=== SUPPLIED MATERIAL ===

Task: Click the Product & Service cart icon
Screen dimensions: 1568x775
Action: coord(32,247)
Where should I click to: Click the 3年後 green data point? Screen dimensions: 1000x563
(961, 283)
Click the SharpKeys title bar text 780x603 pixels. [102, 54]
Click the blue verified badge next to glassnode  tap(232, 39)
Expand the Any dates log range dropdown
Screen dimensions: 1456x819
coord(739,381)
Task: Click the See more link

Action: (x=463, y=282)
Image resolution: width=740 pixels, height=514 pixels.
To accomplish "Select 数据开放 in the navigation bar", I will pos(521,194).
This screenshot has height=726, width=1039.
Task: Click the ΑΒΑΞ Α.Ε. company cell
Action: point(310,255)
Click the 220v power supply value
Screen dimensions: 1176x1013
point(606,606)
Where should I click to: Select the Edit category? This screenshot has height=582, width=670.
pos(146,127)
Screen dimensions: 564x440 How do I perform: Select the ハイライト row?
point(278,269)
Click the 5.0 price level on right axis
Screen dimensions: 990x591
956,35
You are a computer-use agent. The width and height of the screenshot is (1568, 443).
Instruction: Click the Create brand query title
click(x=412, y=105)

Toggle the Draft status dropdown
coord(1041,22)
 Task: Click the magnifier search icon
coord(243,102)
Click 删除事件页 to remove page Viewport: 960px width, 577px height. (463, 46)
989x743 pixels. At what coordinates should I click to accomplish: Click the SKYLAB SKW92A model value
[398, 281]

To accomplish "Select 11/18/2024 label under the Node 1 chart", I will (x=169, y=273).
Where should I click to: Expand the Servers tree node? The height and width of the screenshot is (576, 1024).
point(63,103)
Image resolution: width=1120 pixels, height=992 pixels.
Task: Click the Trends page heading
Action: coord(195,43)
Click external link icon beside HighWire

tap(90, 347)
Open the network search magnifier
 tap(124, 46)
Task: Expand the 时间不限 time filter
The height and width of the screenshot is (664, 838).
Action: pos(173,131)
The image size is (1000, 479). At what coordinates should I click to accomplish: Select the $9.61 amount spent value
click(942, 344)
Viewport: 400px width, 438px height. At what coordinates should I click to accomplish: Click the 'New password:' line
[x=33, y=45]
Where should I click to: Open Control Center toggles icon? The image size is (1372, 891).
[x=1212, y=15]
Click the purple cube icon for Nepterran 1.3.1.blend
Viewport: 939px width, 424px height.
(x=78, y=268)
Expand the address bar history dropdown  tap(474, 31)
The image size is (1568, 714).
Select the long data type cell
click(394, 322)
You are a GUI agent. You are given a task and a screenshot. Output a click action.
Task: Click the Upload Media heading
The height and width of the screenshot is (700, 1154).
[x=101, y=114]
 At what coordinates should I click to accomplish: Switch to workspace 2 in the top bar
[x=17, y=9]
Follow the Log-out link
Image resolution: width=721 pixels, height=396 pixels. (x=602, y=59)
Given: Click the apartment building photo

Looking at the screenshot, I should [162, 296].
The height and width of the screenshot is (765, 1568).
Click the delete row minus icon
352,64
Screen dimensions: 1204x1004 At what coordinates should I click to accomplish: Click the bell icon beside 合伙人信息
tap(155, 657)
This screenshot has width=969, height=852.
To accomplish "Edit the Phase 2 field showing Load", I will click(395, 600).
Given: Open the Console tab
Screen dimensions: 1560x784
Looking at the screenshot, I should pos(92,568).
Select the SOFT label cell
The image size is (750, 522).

===

STATED TASK:
Copy out, unchanged, the lines of the records starting at the one containing "Click the SharpKeys" and ending at the one containing "Action: pos(173,131)", both included.

RESPONSE TO THE EXERCISE:
Click the SharpKeys title bar text 780x603 pixels. [102, 54]
Click the blue verified badge next to glassnode  tap(232, 39)
Expand the Any dates log range dropdown
Screen dimensions: 1456x819
coord(739,381)
Task: Click the See more link

Action: (x=463, y=282)
Image resolution: width=740 pixels, height=514 pixels.
To accomplish "Select 数据开放 in the navigation bar", I will pos(521,194).
This screenshot has height=726, width=1039.
Task: Click the ΑΒΑΞ Α.Ε. company cell
Action: point(310,255)
Click the 220v power supply value
Screen dimensions: 1176x1013
point(606,606)
Where should I click to: Select the Edit category? This screenshot has height=582, width=670.
pos(146,127)
Screen dimensions: 564x440 How do I perform: Select the ハイライト row?
point(278,269)
Click the 5.0 price level on right axis
Screen dimensions: 990x591
956,35
You are a computer-use agent. The width and height of the screenshot is (1568, 443).
Instruction: Click the Create brand query title
click(x=412, y=105)

Toggle the Draft status dropdown
coord(1041,22)
 Task: Click the magnifier search icon
coord(243,102)
Click 删除事件页 to remove page Viewport: 960px width, 577px height. (463, 46)
989x743 pixels. At what coordinates should I click to accomplish: Click the SKYLAB SKW92A model value
[398, 281]

To accomplish "Select 11/18/2024 label under the Node 1 chart", I will (x=169, y=273).
Where should I click to: Expand the Servers tree node? The height and width of the screenshot is (576, 1024).
point(63,103)
Image resolution: width=1120 pixels, height=992 pixels.
Task: Click the Trends page heading
Action: coord(195,43)
Click external link icon beside HighWire

tap(90, 347)
Open the network search magnifier
 tap(124, 46)
Task: Expand the 时间不限 time filter
The height and width of the screenshot is (664, 838).
Action: pos(173,131)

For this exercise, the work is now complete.